### DATA TO USE ###

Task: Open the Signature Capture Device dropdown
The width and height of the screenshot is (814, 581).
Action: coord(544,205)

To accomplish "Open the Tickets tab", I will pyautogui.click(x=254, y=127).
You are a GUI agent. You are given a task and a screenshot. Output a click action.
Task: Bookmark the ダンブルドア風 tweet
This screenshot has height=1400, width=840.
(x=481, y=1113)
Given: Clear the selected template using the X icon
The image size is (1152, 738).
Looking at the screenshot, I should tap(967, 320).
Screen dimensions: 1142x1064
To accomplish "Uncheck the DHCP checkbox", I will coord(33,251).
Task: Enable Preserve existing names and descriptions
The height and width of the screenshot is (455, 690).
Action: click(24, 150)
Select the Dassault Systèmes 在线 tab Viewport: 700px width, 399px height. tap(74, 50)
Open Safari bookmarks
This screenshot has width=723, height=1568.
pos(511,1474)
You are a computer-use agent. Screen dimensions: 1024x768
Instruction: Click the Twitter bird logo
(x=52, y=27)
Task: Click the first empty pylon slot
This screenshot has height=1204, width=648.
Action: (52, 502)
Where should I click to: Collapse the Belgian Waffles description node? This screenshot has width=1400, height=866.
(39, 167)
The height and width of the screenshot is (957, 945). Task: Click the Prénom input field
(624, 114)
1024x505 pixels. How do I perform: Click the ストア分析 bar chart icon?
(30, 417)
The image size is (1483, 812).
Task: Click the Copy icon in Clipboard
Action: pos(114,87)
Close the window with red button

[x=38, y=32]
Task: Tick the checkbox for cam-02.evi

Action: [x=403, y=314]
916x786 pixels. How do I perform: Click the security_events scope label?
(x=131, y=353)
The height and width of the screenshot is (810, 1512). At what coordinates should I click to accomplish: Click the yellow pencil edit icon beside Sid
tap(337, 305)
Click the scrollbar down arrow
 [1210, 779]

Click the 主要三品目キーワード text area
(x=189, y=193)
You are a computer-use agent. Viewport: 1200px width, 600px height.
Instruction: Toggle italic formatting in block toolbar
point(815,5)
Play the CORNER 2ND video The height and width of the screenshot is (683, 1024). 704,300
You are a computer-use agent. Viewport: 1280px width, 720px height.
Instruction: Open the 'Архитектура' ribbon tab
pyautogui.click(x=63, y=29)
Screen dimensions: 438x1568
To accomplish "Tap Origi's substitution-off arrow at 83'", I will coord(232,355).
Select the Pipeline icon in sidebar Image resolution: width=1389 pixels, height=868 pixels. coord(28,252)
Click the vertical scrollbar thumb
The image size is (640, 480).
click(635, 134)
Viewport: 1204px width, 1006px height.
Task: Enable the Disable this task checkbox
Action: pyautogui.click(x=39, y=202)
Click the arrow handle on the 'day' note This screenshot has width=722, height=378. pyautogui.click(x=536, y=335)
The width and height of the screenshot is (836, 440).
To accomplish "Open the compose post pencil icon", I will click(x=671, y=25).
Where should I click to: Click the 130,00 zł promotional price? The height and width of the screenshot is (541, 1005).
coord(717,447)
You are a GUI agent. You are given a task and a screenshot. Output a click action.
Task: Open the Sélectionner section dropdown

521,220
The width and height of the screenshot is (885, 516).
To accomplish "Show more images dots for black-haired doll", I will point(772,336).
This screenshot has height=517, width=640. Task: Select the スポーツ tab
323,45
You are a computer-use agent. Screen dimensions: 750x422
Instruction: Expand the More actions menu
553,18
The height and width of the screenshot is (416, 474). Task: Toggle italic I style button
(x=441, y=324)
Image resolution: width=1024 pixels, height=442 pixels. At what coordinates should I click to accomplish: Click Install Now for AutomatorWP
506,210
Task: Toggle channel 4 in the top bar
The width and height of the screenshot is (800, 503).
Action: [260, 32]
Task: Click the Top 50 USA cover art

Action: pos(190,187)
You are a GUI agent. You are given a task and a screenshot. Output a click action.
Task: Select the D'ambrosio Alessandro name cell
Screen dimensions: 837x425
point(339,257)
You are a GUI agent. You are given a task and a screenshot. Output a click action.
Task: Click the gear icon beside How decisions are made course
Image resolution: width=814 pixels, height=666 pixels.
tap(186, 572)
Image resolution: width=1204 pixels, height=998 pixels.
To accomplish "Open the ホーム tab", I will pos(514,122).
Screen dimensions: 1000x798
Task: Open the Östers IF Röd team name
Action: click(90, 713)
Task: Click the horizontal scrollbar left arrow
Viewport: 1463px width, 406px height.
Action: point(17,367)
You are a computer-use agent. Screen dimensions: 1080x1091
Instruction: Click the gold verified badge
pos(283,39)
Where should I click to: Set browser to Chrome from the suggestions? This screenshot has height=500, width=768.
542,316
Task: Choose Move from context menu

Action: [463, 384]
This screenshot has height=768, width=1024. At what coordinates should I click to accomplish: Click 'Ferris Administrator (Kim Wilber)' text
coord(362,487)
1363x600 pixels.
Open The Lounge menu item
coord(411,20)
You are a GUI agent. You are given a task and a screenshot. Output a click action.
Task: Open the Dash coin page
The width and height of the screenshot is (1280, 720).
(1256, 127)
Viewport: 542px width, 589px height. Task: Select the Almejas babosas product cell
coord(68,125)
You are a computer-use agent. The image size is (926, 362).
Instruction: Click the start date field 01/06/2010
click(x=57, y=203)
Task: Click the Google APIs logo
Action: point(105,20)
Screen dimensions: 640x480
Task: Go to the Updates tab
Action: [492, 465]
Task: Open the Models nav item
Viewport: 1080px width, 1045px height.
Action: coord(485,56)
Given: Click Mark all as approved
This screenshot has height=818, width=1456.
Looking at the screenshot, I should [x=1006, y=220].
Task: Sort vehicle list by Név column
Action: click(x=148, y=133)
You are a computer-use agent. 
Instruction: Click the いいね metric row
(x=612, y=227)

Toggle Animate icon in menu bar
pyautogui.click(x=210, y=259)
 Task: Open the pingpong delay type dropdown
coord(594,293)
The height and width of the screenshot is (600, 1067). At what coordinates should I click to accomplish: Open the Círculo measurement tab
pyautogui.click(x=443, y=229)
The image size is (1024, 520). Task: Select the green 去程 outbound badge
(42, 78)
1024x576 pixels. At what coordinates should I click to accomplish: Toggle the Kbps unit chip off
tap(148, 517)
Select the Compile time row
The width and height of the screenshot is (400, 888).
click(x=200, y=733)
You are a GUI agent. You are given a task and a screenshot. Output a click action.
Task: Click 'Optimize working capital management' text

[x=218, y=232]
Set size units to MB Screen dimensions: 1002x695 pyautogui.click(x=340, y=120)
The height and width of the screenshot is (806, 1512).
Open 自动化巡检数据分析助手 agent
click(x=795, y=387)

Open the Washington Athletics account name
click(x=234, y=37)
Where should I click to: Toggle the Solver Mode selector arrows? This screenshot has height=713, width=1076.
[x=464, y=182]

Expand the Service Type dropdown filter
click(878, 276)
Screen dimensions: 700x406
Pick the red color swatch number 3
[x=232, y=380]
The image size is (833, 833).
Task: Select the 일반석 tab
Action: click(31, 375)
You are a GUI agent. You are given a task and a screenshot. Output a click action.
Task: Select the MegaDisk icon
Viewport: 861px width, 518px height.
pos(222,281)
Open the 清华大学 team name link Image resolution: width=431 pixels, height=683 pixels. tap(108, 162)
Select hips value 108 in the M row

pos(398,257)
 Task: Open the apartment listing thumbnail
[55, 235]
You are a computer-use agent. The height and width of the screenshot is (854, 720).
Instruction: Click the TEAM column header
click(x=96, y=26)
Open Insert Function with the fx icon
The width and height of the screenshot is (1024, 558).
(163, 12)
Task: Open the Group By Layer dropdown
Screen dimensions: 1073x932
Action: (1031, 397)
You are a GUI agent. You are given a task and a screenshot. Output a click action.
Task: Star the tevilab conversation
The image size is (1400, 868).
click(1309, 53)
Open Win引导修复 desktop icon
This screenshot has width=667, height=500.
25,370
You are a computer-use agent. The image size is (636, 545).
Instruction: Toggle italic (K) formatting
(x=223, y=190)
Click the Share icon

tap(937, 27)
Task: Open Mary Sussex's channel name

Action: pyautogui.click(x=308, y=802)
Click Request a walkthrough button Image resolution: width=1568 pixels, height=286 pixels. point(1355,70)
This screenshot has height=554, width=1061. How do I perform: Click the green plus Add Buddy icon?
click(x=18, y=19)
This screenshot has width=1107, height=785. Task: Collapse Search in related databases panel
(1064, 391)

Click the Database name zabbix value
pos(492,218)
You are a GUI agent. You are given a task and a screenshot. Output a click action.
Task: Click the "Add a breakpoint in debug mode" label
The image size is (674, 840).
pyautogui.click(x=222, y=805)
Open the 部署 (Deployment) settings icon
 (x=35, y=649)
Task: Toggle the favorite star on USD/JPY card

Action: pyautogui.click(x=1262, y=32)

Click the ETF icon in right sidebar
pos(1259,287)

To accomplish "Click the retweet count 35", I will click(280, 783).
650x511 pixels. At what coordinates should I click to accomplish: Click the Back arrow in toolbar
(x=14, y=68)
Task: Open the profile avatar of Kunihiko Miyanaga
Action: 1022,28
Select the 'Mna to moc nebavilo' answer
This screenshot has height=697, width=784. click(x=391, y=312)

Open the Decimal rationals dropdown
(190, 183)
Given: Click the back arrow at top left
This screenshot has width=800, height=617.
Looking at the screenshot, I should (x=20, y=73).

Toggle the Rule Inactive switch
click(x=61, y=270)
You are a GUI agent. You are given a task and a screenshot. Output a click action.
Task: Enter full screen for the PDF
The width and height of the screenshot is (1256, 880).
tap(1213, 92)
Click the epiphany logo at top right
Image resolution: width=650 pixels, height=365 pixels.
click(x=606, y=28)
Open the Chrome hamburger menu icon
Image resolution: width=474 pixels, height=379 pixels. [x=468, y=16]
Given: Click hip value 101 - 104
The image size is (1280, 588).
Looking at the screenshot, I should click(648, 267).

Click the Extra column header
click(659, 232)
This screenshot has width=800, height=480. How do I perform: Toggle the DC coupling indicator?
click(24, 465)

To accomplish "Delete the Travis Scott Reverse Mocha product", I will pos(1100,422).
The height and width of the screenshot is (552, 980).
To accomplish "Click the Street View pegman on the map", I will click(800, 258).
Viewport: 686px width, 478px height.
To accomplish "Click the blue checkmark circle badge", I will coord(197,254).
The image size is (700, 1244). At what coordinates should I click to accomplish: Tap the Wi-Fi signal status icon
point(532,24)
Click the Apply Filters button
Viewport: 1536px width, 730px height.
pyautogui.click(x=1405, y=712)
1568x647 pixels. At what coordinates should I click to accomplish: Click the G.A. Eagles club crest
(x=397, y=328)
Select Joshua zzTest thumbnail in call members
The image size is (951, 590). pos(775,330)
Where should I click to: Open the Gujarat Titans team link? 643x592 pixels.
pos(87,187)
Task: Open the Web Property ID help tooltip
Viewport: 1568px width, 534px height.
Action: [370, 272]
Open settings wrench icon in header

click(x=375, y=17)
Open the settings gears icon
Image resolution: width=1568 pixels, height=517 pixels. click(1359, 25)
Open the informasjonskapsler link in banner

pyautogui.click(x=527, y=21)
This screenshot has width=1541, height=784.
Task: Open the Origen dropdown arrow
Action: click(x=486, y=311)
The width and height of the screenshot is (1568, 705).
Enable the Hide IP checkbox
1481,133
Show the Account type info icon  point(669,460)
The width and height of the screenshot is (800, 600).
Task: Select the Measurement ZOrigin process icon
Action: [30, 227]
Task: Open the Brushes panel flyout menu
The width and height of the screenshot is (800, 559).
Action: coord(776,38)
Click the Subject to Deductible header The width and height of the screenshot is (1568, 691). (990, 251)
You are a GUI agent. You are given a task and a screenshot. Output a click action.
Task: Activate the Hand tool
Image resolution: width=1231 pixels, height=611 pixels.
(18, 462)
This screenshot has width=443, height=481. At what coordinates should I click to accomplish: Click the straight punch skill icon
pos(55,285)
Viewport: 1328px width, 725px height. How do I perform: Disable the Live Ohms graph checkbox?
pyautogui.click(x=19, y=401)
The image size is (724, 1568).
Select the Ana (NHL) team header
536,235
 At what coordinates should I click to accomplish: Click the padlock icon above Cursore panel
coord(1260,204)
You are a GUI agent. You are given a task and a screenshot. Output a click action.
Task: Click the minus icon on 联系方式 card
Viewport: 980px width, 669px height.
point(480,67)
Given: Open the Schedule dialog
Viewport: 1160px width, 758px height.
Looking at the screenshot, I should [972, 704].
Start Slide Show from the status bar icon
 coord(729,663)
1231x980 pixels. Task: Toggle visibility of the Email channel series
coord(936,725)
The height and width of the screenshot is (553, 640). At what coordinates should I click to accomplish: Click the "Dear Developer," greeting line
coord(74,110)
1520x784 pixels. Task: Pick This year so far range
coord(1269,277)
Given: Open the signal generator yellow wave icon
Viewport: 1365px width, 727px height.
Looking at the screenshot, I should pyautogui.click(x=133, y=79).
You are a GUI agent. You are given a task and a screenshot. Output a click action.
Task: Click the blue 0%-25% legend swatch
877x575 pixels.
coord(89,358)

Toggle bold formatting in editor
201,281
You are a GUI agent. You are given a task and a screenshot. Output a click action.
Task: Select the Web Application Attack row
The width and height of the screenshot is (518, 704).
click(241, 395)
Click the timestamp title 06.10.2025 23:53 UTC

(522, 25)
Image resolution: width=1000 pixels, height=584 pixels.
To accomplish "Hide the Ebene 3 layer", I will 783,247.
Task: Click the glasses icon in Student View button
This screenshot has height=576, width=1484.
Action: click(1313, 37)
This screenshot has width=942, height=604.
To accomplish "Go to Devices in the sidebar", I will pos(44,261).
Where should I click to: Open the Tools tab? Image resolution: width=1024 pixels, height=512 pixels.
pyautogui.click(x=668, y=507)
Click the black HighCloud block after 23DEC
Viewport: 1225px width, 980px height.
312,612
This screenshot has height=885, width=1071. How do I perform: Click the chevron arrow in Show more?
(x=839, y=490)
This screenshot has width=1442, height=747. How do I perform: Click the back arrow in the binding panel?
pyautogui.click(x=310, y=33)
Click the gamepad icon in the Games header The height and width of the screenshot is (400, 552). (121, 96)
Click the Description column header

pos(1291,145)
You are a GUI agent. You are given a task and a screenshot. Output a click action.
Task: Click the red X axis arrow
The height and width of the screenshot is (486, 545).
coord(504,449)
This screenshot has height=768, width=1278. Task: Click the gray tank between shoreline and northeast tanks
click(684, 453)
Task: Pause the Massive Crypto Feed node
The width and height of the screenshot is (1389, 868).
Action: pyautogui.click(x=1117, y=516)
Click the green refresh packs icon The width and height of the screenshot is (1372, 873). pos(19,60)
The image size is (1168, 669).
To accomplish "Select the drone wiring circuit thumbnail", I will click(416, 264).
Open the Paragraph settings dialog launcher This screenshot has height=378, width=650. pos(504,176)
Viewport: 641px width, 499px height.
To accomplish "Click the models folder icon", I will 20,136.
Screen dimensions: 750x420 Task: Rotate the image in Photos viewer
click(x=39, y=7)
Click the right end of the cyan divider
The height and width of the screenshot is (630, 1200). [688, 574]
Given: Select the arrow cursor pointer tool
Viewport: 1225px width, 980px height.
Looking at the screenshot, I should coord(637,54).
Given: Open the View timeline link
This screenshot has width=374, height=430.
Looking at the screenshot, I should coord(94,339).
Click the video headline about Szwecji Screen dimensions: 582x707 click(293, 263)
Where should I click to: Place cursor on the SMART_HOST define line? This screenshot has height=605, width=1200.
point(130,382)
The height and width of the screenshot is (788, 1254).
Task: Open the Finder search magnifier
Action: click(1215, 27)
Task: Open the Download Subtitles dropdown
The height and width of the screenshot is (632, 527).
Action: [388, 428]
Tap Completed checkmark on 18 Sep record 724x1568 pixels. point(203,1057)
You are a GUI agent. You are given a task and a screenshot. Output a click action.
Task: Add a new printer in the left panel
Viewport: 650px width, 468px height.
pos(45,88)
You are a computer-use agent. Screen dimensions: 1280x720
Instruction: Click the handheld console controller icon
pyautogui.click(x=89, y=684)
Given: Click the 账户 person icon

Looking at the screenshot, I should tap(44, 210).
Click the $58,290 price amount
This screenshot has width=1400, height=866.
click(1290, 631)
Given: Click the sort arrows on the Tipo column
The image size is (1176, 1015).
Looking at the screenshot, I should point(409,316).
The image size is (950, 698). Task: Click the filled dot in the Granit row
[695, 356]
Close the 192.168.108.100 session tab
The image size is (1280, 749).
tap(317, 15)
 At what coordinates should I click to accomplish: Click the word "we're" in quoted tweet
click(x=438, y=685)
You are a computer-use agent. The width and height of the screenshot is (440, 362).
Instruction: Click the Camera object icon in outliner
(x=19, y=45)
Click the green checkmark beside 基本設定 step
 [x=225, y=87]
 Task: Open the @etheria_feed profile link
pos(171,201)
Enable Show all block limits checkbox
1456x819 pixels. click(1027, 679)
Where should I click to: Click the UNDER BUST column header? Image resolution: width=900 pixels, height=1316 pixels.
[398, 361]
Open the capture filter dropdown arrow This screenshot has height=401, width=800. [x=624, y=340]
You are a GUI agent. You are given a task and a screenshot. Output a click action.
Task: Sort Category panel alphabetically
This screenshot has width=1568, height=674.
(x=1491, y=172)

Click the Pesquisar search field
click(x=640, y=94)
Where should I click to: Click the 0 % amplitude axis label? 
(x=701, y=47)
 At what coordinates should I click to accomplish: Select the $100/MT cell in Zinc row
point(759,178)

###

→ WORK ORDER
Your answer must be a single number: how many lines of the records contain the word "computer".

→ EXERCISE SOLUTION
11